Amazon's Twitch eyes outsider brands for elusive male audience

Josh McDonnell
By Josh McDonnell | 29 August 2018
 

Amazon-owned streaming platform Twitch is upping the level of expectations it has for the Australian market, as it looks to capture more brands for its swelling audience.

Speaking to AdNews, Twitch's global director client strategy Mike Lucero says the biggest challenge in on-boarding brands in Australia is having them understand who the Twitch audience is.

With a nearly 80% male user base and a strong association with the gaming community, Lucero says brands can fall into the trap of associating the platform's audience with only tech and video game related categories.

“The biggest challenge is to unshackle Twitch from gaming and really convince the market that it's a lifestyle brand that goes far beyond just the video games, which just happened to be the core content,” he says.

“We have a huge viewership, being the very difficult to reach 18-34-year-old male gamers, but that does not confine them to only those products.”

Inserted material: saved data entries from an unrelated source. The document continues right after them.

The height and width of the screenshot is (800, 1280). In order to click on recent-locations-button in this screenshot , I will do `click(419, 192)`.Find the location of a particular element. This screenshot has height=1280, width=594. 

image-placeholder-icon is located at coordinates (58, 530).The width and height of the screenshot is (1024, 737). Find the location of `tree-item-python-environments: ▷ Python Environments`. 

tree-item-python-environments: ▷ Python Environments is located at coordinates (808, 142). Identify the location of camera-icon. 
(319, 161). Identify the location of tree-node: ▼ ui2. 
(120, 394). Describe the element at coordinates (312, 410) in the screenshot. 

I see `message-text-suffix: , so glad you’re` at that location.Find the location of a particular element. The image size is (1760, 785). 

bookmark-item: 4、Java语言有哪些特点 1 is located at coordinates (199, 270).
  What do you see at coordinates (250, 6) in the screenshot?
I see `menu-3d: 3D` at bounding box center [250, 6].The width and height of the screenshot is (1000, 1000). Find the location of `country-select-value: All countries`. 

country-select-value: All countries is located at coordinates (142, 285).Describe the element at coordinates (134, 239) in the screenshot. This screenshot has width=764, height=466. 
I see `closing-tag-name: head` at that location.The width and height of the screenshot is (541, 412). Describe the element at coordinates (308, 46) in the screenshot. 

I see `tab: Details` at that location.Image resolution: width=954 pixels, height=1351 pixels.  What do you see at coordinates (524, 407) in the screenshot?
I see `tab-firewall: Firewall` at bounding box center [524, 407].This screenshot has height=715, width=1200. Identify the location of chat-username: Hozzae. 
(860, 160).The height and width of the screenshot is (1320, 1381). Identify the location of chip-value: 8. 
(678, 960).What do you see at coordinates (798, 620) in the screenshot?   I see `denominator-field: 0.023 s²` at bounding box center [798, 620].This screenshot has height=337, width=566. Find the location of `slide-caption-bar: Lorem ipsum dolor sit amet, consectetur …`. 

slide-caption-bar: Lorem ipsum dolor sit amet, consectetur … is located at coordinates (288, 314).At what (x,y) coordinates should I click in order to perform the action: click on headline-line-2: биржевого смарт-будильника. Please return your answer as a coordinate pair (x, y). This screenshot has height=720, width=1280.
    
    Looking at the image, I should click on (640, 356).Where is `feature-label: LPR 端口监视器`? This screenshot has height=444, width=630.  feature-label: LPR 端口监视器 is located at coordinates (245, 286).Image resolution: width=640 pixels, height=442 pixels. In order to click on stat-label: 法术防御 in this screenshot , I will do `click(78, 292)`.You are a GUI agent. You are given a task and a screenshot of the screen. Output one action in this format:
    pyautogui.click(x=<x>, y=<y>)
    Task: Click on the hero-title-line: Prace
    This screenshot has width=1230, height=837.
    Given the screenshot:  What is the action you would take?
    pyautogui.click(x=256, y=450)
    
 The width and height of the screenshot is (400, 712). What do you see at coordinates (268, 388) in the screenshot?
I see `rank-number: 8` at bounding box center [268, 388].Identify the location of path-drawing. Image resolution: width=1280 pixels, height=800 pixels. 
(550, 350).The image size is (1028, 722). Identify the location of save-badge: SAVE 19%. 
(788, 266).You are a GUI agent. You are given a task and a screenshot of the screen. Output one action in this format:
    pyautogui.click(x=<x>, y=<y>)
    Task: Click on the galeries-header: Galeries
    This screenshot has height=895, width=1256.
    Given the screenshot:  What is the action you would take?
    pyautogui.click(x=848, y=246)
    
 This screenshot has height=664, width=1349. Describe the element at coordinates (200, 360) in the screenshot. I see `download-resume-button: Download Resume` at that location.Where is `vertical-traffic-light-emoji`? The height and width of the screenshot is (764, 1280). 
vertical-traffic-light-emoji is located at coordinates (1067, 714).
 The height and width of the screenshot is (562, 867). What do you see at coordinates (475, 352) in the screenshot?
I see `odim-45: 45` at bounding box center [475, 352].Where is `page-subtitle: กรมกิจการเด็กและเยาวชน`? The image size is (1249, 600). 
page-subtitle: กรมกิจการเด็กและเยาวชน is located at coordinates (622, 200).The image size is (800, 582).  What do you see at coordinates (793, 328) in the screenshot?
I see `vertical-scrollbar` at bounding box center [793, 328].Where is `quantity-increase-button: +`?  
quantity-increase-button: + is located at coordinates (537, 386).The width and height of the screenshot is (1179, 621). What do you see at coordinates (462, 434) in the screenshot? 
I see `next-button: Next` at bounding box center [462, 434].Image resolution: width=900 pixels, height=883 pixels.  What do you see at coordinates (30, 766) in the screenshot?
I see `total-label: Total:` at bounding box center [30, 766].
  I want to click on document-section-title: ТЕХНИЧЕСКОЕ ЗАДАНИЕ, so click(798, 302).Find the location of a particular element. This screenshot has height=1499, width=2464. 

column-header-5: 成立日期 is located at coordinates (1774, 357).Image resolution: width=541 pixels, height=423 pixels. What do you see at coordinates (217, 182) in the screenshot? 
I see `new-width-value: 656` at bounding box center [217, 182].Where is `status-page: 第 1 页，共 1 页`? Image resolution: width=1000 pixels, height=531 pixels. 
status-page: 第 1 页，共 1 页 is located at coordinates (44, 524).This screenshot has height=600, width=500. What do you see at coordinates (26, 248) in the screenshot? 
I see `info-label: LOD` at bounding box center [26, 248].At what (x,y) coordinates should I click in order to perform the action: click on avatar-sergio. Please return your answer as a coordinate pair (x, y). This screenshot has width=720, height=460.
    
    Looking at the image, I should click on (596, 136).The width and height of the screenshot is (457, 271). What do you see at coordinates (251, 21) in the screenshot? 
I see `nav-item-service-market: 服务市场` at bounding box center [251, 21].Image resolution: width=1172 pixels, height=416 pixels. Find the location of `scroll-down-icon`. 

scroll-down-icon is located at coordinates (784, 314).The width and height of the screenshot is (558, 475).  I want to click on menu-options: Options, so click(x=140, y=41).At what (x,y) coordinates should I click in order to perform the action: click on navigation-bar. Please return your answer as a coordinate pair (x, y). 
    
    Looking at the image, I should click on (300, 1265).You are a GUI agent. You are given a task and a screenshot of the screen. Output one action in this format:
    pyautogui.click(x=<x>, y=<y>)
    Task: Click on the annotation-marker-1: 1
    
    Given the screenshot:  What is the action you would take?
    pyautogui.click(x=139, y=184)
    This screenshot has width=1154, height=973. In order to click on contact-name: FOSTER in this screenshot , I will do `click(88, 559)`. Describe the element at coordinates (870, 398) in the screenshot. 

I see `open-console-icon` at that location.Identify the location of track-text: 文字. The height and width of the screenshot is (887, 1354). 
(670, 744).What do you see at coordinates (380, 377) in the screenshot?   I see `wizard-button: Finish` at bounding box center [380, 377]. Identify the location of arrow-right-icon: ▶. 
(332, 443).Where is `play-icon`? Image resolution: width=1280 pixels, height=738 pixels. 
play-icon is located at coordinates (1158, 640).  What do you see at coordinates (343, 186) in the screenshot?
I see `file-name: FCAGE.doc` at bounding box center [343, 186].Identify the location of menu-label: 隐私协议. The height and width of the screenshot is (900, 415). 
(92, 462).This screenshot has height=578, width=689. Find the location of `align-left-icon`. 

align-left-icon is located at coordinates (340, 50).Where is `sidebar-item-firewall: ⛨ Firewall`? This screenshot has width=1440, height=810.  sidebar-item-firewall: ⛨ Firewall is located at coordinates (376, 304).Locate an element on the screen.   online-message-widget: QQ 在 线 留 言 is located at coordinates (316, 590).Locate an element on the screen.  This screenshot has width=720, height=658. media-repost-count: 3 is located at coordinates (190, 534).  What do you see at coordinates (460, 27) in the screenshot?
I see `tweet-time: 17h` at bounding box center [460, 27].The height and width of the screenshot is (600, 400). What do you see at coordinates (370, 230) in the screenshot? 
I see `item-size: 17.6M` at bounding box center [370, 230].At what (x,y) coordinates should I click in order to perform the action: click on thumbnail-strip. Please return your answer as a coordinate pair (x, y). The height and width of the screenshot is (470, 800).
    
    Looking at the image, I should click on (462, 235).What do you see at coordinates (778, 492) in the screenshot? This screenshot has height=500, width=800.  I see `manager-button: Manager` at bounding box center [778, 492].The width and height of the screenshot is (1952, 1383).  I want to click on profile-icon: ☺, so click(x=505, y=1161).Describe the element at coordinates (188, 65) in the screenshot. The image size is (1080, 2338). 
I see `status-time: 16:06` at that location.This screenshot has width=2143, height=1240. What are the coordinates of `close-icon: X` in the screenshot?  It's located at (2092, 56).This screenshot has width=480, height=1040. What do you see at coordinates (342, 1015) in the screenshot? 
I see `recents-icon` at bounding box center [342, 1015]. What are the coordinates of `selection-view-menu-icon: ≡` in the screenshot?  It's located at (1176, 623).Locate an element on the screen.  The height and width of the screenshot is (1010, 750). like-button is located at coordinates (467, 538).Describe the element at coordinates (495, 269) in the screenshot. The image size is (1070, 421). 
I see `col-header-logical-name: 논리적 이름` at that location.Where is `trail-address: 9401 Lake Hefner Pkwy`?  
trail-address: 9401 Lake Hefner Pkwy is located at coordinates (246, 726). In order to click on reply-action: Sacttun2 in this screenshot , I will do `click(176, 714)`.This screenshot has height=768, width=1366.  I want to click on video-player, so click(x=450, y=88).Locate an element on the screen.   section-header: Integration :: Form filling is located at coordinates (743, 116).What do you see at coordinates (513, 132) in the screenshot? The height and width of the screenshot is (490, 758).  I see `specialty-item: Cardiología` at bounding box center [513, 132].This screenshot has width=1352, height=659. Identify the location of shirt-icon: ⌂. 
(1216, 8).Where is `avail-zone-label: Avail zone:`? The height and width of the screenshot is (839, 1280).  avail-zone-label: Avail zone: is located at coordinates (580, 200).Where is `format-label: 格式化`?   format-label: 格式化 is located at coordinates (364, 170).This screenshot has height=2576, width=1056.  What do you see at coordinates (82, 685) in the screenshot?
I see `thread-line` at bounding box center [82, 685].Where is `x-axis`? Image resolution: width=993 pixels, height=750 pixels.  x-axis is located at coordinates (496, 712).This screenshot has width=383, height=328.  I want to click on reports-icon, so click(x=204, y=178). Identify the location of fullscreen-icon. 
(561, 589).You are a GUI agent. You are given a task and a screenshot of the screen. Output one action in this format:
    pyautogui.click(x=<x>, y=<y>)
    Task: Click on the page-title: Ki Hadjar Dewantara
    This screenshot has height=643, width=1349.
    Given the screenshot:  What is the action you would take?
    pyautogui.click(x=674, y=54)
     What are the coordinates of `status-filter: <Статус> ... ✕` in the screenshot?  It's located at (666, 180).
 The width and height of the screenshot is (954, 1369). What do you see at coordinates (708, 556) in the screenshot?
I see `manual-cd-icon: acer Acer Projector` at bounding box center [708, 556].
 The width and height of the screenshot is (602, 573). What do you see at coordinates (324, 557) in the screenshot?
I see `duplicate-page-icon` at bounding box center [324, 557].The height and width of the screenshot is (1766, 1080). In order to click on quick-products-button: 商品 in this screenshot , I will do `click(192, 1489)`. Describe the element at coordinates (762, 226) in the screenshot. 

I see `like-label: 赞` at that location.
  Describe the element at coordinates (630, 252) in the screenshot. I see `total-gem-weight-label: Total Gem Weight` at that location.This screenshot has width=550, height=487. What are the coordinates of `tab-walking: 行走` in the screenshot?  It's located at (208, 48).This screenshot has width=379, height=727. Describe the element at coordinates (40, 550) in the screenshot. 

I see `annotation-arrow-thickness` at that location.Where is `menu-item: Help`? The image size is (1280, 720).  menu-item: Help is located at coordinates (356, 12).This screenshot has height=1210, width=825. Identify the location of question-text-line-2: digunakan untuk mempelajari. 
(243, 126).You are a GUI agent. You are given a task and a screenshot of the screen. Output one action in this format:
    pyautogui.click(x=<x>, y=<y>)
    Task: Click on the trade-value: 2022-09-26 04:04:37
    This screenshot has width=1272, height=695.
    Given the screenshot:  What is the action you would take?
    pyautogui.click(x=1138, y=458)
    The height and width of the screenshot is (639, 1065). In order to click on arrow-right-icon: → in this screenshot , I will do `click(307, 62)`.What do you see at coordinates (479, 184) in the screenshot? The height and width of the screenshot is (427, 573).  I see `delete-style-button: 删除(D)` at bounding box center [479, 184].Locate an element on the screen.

In a market like the US where Twitch is more mature, Lucero says the platform has more advertising that's non-endemic than endemic, with sporting brands including the National Football League, National Basketball Association and even Mexican wrestling event Lucha Libre involved.

Such popularity has seen other brands, not commonly associated with gaming, adopt a marketing strategy on the platform.

The need to run not walk

Lucero says locally, Australia is viewed on a crawl, walk, run basis in regards to how it is progressing compared to other international markets.

“We're in between crawling and walking right now, but when I started my job a couple of years ago, we were in the crawl stage with a lot more endemic advertisers and just a few non-endemic advertisers,” he says.

He says that while the progress is positive, those non-endemic, more outsider brands aren't mirroring the strategies employed by their international counterparts, yet.

“Now we're seeing more and more of the endemics starting to get on board, however, in the US, we've got people running their campaigns all year long, 12 months a year,” Lucero says.

“Whereas here, we're sort of more on a campaign by campaign basis with the ambition of getting to the point where people are running campaigns constantly on Twitch because they know that's a great way to connect with that very elusive male audience.”

With success in the fast food, tech and gaming space, Lucero has pointed to the consumer health products space as the next category Twitch is looking to engage with locally.

He says this is an obvious market that is missing from the Twitch platform and one that will help the Australian market better understand the reach it can offer.

“Whether it's things like shaving cream, razors, deodorants or if it's items that they might buy in a grocery store like candy or snacks,” he explains.

“All this is totally within the lifestyle of our audience - that male 18-34 audience - again where we've been successful in the US and we just need to bring that success into this market and we need to do so by just pushing those brands a little harder.”